**WHAT NEEDS TO BE DONE:** For this exercise, output the line holding "Task: Collapse the Scenarios tree node" and all subsequent lines of the entries below, unchanged, up to and including the last.

**STORED DATA:**
┄┄┄┄┄┄

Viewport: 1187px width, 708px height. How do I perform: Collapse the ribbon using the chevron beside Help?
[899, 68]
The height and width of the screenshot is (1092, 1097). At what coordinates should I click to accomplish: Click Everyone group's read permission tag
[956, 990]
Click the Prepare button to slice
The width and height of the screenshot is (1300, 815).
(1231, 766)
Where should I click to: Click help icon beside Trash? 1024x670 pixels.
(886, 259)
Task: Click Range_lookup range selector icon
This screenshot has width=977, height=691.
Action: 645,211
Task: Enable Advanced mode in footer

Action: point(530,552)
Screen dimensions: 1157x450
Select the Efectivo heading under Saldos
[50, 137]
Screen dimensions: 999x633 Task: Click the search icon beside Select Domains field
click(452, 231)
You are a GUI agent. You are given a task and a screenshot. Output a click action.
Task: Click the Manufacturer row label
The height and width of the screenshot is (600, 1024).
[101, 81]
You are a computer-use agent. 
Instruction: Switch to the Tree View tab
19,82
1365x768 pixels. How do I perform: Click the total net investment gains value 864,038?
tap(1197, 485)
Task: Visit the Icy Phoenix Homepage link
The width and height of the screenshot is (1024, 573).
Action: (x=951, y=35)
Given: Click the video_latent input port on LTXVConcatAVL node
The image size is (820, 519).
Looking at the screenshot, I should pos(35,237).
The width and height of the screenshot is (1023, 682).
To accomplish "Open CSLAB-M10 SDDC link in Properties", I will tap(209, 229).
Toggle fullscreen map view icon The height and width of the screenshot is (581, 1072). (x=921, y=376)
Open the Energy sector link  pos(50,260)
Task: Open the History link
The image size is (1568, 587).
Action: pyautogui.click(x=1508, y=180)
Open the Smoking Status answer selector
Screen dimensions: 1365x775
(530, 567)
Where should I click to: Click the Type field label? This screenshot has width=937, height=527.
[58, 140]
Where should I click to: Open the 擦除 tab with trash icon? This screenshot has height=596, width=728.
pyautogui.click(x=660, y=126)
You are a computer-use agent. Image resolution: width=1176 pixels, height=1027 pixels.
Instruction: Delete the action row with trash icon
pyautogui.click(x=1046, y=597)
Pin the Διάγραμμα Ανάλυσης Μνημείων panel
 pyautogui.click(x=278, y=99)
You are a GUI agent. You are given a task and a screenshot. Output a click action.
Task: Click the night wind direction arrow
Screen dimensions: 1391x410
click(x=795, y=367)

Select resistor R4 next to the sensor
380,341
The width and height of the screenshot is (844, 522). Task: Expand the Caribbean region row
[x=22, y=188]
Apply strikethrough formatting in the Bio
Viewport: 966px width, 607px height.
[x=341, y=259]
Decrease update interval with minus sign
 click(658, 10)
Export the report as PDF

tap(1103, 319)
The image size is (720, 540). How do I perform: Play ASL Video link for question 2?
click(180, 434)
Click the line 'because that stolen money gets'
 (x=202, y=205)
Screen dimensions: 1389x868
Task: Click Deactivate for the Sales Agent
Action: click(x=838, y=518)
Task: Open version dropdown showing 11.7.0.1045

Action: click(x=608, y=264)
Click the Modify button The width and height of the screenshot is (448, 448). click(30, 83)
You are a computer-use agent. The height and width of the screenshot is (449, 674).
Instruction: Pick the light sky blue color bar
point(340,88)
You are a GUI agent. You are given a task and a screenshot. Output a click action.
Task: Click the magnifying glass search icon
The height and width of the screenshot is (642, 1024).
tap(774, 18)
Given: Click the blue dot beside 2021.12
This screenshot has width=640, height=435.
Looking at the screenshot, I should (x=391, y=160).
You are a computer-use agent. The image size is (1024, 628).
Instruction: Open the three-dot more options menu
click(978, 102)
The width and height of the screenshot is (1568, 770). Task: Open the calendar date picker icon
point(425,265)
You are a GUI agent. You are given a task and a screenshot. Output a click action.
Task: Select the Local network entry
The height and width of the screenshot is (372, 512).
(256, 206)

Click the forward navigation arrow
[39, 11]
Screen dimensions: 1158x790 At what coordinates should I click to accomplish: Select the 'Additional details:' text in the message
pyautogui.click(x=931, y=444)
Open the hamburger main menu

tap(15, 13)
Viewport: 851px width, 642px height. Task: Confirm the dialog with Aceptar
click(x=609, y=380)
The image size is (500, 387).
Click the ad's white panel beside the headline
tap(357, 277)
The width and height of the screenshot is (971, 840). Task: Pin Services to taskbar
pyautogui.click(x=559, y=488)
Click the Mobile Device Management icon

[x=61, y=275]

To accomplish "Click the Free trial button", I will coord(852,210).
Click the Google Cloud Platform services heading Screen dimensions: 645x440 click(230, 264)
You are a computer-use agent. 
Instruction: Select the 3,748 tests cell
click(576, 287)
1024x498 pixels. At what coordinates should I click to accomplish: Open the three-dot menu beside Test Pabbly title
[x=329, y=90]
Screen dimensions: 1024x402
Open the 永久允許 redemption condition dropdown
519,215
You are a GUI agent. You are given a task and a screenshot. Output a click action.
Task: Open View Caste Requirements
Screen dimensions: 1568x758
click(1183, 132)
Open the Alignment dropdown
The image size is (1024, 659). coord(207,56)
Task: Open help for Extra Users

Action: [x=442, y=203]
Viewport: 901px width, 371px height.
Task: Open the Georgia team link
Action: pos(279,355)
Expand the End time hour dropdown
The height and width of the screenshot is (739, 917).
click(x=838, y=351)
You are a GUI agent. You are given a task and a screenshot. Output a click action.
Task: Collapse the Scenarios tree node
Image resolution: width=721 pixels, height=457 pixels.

┄┄┄┄┄┄

**ANSWER BELOW:**
Task: Collapse the Scenarios tree node
Image resolution: width=721 pixels, height=457 pixels.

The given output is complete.